(Saved data entries)
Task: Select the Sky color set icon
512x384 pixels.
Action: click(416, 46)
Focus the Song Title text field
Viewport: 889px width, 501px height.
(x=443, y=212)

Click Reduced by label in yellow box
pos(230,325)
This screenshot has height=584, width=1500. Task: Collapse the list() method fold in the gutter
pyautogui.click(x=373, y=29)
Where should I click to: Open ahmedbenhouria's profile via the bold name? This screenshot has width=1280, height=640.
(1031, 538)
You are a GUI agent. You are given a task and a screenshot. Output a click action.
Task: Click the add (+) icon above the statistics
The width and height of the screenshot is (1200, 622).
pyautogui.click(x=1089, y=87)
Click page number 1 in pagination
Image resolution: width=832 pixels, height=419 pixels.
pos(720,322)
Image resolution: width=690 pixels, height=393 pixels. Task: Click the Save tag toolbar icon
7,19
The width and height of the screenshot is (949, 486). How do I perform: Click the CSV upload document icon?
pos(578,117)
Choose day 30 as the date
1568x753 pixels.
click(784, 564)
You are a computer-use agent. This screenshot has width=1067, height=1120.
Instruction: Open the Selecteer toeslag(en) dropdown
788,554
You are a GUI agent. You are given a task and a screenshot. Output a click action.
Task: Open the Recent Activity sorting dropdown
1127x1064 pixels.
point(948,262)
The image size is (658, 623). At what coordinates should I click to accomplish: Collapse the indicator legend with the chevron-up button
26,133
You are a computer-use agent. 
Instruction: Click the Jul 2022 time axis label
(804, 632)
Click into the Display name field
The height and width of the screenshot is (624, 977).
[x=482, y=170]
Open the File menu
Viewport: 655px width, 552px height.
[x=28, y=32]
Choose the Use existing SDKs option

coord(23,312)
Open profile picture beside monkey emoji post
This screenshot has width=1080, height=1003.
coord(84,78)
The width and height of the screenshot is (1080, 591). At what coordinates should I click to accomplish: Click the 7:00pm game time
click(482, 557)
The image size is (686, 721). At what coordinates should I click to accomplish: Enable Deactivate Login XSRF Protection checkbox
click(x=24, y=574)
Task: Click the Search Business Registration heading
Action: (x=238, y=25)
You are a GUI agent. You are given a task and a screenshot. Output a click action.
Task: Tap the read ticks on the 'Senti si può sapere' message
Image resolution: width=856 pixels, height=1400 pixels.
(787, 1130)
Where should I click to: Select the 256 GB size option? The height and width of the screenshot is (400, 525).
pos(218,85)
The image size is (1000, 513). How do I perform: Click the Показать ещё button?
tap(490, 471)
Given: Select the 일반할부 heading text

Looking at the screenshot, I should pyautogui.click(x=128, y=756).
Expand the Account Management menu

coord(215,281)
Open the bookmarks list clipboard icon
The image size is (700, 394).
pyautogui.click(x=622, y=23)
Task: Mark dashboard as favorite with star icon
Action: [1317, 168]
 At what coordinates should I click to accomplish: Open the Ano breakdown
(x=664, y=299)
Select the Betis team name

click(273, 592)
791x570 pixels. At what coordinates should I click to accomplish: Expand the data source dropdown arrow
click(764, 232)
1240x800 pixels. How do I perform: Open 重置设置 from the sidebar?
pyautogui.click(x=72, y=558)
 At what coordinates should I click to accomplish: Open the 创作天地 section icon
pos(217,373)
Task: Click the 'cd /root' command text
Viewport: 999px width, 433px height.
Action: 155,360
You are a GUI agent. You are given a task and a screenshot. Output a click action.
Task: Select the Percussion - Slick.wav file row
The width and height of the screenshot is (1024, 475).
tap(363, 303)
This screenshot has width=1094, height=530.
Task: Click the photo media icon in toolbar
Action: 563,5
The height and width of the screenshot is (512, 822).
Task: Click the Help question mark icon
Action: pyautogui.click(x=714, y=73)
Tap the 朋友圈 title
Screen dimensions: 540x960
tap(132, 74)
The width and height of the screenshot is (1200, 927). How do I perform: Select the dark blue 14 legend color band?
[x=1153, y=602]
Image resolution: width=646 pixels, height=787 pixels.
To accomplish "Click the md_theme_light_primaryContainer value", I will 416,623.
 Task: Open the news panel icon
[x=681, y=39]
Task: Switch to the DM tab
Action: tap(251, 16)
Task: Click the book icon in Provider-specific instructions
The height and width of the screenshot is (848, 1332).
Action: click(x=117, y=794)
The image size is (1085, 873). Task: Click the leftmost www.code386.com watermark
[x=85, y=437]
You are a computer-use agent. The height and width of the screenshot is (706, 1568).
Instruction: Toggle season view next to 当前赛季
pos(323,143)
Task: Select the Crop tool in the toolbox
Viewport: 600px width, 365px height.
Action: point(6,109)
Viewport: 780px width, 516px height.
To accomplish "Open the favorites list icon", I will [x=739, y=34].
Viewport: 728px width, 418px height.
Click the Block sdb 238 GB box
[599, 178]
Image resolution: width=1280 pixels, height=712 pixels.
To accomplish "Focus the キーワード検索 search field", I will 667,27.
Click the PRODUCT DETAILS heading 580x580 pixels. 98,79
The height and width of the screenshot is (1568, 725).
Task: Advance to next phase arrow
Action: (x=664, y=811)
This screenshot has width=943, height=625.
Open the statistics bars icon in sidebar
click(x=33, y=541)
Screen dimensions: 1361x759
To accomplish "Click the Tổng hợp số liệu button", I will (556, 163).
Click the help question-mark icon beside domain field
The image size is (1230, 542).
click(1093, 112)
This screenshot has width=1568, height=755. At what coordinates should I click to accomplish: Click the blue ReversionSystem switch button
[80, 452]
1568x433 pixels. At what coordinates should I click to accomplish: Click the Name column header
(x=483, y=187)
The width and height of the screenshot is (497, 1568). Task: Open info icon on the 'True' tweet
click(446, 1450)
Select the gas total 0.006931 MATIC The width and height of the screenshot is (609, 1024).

= WHAT IS NEEDED =
Copy all lines above where "will" is present.

= SOLUTION TO THIS EXERCISE =
To accomplish "Click the md_theme_light_primaryContainer value", I will 416,623.
To accomplish "Open the favorites list icon", I will [x=739, y=34].
To accomplish "Focus the キーワード検索 search field", I will 667,27.
To accomplish "Click the Tổng hợp số liệu button", I will (556, 163).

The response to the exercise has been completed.